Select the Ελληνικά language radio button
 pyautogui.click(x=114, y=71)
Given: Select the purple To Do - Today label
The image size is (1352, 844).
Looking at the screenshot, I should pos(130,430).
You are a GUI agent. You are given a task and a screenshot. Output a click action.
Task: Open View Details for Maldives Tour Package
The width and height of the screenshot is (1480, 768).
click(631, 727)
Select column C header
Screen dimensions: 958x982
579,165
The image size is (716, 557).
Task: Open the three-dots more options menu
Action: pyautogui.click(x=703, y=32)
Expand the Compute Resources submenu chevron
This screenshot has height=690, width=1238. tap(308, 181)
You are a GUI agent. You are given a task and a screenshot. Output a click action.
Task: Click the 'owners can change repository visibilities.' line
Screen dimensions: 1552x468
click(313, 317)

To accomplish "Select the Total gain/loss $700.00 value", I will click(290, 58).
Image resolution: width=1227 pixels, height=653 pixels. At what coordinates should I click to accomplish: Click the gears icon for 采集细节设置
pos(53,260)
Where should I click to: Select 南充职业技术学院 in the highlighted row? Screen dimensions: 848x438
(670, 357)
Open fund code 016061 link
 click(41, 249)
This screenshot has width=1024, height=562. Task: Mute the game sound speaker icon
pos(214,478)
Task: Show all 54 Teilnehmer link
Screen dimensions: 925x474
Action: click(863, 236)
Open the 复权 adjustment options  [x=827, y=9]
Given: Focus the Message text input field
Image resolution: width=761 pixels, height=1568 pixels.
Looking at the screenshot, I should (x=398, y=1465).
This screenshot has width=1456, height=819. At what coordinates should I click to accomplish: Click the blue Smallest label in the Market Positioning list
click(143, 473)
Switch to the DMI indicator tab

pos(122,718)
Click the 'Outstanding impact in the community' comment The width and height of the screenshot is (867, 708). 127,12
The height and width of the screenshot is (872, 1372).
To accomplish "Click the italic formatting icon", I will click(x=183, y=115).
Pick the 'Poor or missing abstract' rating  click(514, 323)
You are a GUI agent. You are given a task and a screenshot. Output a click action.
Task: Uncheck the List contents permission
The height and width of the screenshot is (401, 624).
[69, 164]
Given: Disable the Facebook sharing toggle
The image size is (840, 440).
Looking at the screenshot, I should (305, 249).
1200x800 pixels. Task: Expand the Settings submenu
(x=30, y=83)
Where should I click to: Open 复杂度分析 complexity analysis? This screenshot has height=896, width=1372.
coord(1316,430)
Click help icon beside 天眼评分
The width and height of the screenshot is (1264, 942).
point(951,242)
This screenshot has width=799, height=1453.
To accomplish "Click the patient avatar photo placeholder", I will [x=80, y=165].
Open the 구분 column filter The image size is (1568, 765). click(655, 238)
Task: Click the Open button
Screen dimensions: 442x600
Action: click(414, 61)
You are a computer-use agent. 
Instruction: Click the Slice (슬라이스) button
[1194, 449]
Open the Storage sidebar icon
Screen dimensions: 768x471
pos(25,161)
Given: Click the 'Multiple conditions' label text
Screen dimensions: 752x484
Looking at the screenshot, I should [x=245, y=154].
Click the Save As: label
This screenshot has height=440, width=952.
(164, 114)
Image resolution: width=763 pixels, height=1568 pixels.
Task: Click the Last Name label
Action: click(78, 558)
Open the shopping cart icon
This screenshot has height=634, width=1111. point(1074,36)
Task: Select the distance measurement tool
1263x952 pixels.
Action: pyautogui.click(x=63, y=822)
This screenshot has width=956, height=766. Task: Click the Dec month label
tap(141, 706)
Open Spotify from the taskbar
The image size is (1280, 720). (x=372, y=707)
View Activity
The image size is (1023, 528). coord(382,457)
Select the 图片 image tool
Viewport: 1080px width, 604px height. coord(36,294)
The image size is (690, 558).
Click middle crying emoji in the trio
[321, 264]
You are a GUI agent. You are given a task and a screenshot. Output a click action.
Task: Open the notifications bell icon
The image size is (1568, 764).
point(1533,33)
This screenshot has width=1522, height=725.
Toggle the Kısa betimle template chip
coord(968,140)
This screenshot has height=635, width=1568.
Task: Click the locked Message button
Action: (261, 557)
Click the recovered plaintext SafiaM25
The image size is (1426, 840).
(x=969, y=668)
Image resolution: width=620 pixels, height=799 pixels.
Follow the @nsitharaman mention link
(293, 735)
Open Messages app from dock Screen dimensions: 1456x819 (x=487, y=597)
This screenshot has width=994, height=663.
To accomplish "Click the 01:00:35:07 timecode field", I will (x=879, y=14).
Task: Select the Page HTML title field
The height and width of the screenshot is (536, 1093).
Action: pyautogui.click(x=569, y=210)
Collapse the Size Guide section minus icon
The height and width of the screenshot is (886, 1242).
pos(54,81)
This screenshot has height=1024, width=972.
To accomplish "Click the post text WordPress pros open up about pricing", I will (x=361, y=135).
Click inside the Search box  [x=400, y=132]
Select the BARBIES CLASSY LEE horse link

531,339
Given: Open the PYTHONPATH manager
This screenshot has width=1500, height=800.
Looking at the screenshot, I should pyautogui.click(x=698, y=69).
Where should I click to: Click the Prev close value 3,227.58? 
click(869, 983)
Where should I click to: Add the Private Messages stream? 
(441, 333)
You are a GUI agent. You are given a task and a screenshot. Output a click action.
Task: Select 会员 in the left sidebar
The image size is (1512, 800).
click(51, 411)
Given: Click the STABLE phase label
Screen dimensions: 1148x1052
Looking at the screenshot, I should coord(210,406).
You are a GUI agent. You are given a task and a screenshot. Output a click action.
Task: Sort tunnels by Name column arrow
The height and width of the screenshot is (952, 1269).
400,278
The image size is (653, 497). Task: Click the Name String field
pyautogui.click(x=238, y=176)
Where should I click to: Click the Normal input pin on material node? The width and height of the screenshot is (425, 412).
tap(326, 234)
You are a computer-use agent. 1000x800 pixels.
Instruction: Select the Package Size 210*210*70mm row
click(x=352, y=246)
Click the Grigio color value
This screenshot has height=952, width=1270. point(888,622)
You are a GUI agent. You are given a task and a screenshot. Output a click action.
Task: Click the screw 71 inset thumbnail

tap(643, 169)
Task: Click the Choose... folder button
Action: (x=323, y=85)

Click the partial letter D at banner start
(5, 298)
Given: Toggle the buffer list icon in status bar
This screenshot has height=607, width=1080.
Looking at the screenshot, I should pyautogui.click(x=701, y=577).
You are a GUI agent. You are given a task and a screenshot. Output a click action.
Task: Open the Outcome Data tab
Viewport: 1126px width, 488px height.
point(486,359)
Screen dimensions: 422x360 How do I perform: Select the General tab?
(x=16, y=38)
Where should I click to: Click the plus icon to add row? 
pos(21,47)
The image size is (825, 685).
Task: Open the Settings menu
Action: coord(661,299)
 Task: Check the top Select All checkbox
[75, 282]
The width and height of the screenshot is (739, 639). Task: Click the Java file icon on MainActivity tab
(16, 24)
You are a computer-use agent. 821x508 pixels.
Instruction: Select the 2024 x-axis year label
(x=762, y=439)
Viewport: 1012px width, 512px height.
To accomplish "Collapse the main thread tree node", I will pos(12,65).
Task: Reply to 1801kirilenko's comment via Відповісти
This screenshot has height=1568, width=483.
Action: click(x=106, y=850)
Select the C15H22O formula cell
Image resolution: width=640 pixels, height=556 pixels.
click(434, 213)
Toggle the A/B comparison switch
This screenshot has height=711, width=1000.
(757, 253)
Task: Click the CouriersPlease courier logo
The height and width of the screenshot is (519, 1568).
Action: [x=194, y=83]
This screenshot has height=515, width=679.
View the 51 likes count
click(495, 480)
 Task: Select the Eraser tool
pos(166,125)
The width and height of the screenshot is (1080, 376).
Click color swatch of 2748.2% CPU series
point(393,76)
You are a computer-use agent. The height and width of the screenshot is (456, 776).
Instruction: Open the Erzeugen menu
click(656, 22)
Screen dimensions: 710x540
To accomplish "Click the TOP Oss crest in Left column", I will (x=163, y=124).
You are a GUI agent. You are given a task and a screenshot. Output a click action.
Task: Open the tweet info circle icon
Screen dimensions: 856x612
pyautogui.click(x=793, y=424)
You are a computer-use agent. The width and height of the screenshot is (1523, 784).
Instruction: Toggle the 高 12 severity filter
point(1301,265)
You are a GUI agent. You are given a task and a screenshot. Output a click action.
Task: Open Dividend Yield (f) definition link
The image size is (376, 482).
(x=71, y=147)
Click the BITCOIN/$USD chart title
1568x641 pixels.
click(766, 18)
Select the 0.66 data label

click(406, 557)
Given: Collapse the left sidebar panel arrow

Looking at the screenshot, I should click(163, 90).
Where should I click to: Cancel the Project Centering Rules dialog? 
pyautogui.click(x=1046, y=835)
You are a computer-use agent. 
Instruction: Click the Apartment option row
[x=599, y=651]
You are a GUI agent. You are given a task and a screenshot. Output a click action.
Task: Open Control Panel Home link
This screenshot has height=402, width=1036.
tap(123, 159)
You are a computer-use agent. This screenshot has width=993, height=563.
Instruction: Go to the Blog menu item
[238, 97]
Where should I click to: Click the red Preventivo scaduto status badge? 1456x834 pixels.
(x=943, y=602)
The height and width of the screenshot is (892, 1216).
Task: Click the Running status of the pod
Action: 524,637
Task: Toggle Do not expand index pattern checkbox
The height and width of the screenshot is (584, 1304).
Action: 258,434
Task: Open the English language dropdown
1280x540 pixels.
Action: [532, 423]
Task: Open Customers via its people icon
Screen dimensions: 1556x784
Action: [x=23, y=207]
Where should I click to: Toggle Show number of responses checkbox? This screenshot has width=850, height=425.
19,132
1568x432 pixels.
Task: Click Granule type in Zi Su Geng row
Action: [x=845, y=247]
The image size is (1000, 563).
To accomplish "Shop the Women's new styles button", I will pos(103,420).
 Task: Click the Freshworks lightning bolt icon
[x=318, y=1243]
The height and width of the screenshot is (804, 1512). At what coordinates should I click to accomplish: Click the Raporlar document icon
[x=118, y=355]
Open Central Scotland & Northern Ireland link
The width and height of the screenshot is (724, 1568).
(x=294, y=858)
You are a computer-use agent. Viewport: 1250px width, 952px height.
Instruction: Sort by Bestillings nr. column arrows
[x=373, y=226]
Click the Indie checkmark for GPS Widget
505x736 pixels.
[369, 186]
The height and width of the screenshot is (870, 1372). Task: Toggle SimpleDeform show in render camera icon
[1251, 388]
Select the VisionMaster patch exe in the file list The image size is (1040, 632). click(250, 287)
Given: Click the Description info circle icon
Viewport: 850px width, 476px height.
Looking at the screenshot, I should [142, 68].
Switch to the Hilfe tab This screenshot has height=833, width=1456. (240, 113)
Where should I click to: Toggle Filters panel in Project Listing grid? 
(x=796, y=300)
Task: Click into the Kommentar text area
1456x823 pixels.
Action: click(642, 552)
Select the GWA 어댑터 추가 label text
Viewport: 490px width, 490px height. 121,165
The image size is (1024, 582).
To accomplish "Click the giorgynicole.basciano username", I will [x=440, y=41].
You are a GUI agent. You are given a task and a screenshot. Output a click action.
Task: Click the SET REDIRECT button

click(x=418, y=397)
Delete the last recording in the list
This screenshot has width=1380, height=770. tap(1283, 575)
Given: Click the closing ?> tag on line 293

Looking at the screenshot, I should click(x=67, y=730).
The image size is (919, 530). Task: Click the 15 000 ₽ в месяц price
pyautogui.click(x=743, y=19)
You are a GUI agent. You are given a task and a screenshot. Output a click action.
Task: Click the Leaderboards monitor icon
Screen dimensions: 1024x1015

## Directions for this task
Search the entries for the word "comment", then gather every line that has it.

## Response below
Click the 'Outstanding impact in the community' comment The width and height of the screenshot is (867, 708). 127,12
Task: Reply to 1801kirilenko's comment via Відповісти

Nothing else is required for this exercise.